Records for locating text and elements:
◇ ◇ ◇ ◇ ◇ ◇ ◇

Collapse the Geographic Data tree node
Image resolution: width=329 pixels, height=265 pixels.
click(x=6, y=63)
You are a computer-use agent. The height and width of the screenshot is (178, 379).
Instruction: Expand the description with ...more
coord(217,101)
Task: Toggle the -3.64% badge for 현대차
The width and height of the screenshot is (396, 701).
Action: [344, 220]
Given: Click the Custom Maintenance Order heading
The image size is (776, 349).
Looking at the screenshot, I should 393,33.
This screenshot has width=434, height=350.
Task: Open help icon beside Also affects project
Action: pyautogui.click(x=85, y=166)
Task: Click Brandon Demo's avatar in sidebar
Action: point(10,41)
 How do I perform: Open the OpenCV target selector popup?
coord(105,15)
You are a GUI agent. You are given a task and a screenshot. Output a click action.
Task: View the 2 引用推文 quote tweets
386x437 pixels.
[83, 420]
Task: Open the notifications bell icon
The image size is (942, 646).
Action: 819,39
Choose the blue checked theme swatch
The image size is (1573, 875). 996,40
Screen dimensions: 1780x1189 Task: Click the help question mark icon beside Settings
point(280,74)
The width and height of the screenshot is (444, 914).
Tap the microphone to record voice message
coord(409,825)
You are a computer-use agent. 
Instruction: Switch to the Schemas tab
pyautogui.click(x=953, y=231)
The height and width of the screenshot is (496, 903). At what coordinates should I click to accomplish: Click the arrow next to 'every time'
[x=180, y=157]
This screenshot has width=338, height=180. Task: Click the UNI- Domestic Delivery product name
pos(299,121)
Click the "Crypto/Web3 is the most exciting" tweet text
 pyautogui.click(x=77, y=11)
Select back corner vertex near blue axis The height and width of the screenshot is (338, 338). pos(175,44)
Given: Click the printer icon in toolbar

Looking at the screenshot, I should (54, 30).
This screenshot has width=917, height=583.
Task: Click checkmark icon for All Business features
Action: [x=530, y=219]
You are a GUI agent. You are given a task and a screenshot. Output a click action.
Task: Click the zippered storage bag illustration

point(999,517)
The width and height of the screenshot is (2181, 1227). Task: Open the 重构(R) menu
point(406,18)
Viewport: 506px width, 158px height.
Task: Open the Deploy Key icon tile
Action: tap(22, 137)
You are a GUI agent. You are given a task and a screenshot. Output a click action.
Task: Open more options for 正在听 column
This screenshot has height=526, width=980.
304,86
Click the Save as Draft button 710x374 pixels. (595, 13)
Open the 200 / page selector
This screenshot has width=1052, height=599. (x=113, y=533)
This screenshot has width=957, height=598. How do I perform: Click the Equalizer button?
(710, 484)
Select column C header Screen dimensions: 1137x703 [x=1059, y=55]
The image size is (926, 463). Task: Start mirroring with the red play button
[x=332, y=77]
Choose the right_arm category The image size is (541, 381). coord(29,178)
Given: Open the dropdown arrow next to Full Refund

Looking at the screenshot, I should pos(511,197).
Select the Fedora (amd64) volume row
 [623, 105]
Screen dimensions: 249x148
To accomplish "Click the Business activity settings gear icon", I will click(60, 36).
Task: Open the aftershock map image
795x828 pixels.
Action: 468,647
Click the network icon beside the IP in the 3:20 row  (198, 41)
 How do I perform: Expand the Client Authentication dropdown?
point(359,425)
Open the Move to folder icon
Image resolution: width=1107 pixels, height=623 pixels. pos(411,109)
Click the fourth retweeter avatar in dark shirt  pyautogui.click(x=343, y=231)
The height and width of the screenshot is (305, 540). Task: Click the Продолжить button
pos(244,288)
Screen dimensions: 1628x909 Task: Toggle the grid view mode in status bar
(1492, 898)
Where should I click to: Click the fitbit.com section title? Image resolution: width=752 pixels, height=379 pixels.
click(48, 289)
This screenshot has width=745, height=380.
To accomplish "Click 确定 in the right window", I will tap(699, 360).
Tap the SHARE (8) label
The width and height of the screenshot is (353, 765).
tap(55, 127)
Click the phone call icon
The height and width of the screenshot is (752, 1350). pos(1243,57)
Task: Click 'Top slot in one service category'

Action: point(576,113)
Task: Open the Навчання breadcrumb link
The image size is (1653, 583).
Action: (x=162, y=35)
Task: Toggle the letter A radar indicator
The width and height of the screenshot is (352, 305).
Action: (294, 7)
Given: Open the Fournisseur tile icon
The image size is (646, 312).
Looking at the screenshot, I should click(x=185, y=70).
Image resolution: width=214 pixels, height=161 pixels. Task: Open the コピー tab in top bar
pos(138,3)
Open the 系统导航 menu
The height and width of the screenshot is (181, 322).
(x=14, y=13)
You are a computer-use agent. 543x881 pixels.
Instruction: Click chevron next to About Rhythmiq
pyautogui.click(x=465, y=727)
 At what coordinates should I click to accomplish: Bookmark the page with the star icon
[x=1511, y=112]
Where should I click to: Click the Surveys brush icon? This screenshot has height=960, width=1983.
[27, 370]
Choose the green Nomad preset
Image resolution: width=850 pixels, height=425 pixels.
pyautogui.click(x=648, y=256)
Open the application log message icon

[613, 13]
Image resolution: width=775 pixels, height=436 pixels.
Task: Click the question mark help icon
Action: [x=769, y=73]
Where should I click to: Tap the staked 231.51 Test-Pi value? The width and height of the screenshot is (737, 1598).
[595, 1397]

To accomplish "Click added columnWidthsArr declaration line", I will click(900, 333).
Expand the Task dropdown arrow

◇ ◇ ◇ ◇ ◇ ◇ ◇

* _Exercise_: Copy every one of the records above word for word, without altering a single line.

* _The reply_:
Collapse the Geographic Data tree node
Image resolution: width=329 pixels, height=265 pixels.
click(x=6, y=63)
You are a computer-use agent. The height and width of the screenshot is (178, 379).
Instruction: Expand the description with ...more
coord(217,101)
Task: Toggle the -3.64% badge for 현대차
The width and height of the screenshot is (396, 701).
Action: [344, 220]
Given: Click the Custom Maintenance Order heading
The image size is (776, 349).
Looking at the screenshot, I should 393,33.
This screenshot has width=434, height=350.
Task: Open help icon beside Also affects project
Action: pyautogui.click(x=85, y=166)
Task: Click Brandon Demo's avatar in sidebar
Action: point(10,41)
 How do I perform: Open the OpenCV target selector popup?
coord(105,15)
You are a GUI agent. You are given a task and a screenshot. Output a click action.
Task: View the 2 引用推文 quote tweets
386x437 pixels.
[83, 420]
Task: Open the notifications bell icon
The image size is (942, 646).
Action: 819,39
Choose the blue checked theme swatch
The image size is (1573, 875). 996,40
Screen dimensions: 1780x1189 Task: Click the help question mark icon beside Settings
point(280,74)
The width and height of the screenshot is (444, 914).
Tap the microphone to record voice message
coord(409,825)
You are a computer-use agent. 
Instruction: Switch to the Schemas tab
pyautogui.click(x=953, y=231)
The height and width of the screenshot is (496, 903). At what coordinates should I click to accomplish: Click the arrow next to 'every time'
[x=180, y=157]
This screenshot has width=338, height=180. Task: Click the UNI- Domestic Delivery product name
pos(299,121)
Click the "Crypto/Web3 is the most exciting" tweet text
 pyautogui.click(x=77, y=11)
Select back corner vertex near blue axis The height and width of the screenshot is (338, 338). pos(175,44)
Given: Click the printer icon in toolbar

Looking at the screenshot, I should (54, 30).
This screenshot has width=917, height=583.
Task: Click checkmark icon for All Business features
Action: [x=530, y=219]
You are a GUI agent. You are given a task and a screenshot. Output a click action.
Task: Click the zippered storage bag illustration

point(999,517)
The width and height of the screenshot is (2181, 1227). Task: Open the 重构(R) menu
point(406,18)
Viewport: 506px width, 158px height.
Task: Open the Deploy Key icon tile
Action: tap(22, 137)
You are a GUI agent. You are given a task and a screenshot. Output a click action.
Task: Open more options for 正在听 column
This screenshot has height=526, width=980.
304,86
Click the Save as Draft button 710x374 pixels. (595, 13)
Open the 200 / page selector
This screenshot has width=1052, height=599. (x=113, y=533)
This screenshot has width=957, height=598. How do I perform: Click the Equalizer button?
(710, 484)
Select column C header Screen dimensions: 1137x703 [x=1059, y=55]
The image size is (926, 463). Task: Start mirroring with the red play button
[x=332, y=77]
Choose the right_arm category The image size is (541, 381). coord(29,178)
Given: Open the dropdown arrow next to Full Refund

Looking at the screenshot, I should pos(511,197).
Select the Fedora (amd64) volume row
 [623, 105]
Screen dimensions: 249x148
To accomplish "Click the Business activity settings gear icon", I will click(60, 36).
Task: Open the aftershock map image
795x828 pixels.
Action: 468,647
Click the network icon beside the IP in the 3:20 row  (198, 41)
 How do I perform: Expand the Client Authentication dropdown?
point(359,425)
Open the Move to folder icon
Image resolution: width=1107 pixels, height=623 pixels. pos(411,109)
Click the fourth retweeter avatar in dark shirt  pyautogui.click(x=343, y=231)
The height and width of the screenshot is (305, 540). Task: Click the Продолжить button
pos(244,288)
Screen dimensions: 1628x909 Task: Toggle the grid view mode in status bar
(1492, 898)
Where should I click to: Click the fitbit.com section title? Image resolution: width=752 pixels, height=379 pixels.
click(48, 289)
This screenshot has width=745, height=380.
To accomplish "Click 确定 in the right window", I will tap(699, 360).
Tap the SHARE (8) label
The width and height of the screenshot is (353, 765).
tap(55, 127)
Click the phone call icon
The height and width of the screenshot is (752, 1350). pos(1243,57)
Task: Click 'Top slot in one service category'

Action: point(576,113)
Task: Open the Навчання breadcrumb link
The image size is (1653, 583).
Action: (x=162, y=35)
Task: Toggle the letter A radar indicator
The width and height of the screenshot is (352, 305).
Action: (294, 7)
Given: Open the Fournisseur tile icon
The image size is (646, 312).
Looking at the screenshot, I should click(x=185, y=70).
Image resolution: width=214 pixels, height=161 pixels. Task: Open the コピー tab in top bar
pos(138,3)
Open the 系统导航 menu
The height and width of the screenshot is (181, 322).
(x=14, y=13)
You are a computer-use agent. 543x881 pixels.
Instruction: Click chevron next to About Rhythmiq
pyautogui.click(x=465, y=727)
 At what coordinates should I click to accomplish: Bookmark the page with the star icon
[x=1511, y=112]
Where should I click to: Click the Surveys brush icon? This screenshot has height=960, width=1983.
[27, 370]
Choose the green Nomad preset
Image resolution: width=850 pixels, height=425 pixels.
pyautogui.click(x=648, y=256)
Open the application log message icon

[613, 13]
Image resolution: width=775 pixels, height=436 pixels.
Task: Click the question mark help icon
Action: [x=769, y=73]
Where should I click to: Tap the staked 231.51 Test-Pi value? The width and height of the screenshot is (737, 1598).
[595, 1397]

To accomplish "Click added columnWidthsArr declaration line", I will click(900, 333).
Expand the Task dropdown arrow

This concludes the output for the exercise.